Combining the possible values for $$x$$ and $$y$$, we get the following pairs of numbers that satisfy the system:
If $$x = 2$$, then $$y$$ can be $$1$$ or $$-1$$. This gives us the pairs $$(2, 1)$$ and $$(2, -1)$$.
If $$x = -2$$, then $$y$$ can be $$1$$ or $$-1$$. This gives us the pairs $$(-2, 1)$$ and $$(-2, -1)$$.
Therefore, the possible pairs of numbers are $$(2, 1), (2, -1), (-2, 1), (-2, -1)$$.

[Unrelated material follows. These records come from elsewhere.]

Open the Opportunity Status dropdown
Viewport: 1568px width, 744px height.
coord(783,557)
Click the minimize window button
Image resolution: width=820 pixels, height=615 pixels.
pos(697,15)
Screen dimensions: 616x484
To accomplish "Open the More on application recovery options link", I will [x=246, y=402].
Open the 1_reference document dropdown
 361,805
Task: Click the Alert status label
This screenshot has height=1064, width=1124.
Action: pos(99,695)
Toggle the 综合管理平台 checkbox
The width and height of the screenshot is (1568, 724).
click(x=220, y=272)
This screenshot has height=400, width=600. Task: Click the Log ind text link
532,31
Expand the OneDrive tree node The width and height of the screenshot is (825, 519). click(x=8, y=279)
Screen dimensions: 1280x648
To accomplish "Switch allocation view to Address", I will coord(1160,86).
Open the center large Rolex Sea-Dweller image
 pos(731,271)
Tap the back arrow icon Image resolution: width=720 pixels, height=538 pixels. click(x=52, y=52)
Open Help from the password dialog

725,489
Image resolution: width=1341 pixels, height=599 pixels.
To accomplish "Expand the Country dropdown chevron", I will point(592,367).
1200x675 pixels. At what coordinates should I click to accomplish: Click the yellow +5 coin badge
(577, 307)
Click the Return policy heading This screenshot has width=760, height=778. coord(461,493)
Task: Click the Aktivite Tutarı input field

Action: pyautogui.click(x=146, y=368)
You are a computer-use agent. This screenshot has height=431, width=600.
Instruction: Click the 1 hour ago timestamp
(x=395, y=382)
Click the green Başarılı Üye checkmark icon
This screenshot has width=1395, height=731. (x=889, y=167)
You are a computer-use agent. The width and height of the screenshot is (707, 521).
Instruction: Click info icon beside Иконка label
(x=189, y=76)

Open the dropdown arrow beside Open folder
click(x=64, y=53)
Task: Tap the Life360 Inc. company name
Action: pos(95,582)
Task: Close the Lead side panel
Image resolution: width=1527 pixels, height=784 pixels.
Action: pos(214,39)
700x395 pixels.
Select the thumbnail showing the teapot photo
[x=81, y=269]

**step7** Verifying the solutions

We verify each pair using both original equations:
For $$(2, 1)$$:
Equation 1: $$2^2 - 1^2 = 4 - 1 = 3$$ (Correct)
Equation 2: $$2(2^2) + 1^2 = 2(4) + 1 = 8 + 1 = 9$$ (Correct)
For $$(2, -1)$$:
Equation 1: $$2^2 - (-1)^2 = 4 - 1 = 3$$ (Correct)
Equation 2: $$2(2^2) + (-1)^2 = 2(4) + 1 = 8 + 1 = 9$$ (Correct)
For $$(-2, 1)$$:
Equation 1: $$(-2)^2 - 1^2 = 4 - 1 = 3$$ (Correct)
Equation 2: $$2(-2)^2 + 1^2 = 2(4) + 1 = 8 + 1 = 9$$ (Correct)
For $$(-2, -1)$$:
Equation 1: $$(-2)^2 - (-1)^2 = 4 - 1 = 3$$ (Correct)
Equation 2: $$2(-2)^2 + (-1)^2 = 2(4) + 1 = 8 + 1 = 9$$ (Correct)
All four pairs satisfy both conditions.
The numbers are $$2$$ and $$1$$, or $$2$$ and $$-1$$, or $$-2$$ and $$1$$, or $$-2$$ and $$-1$$.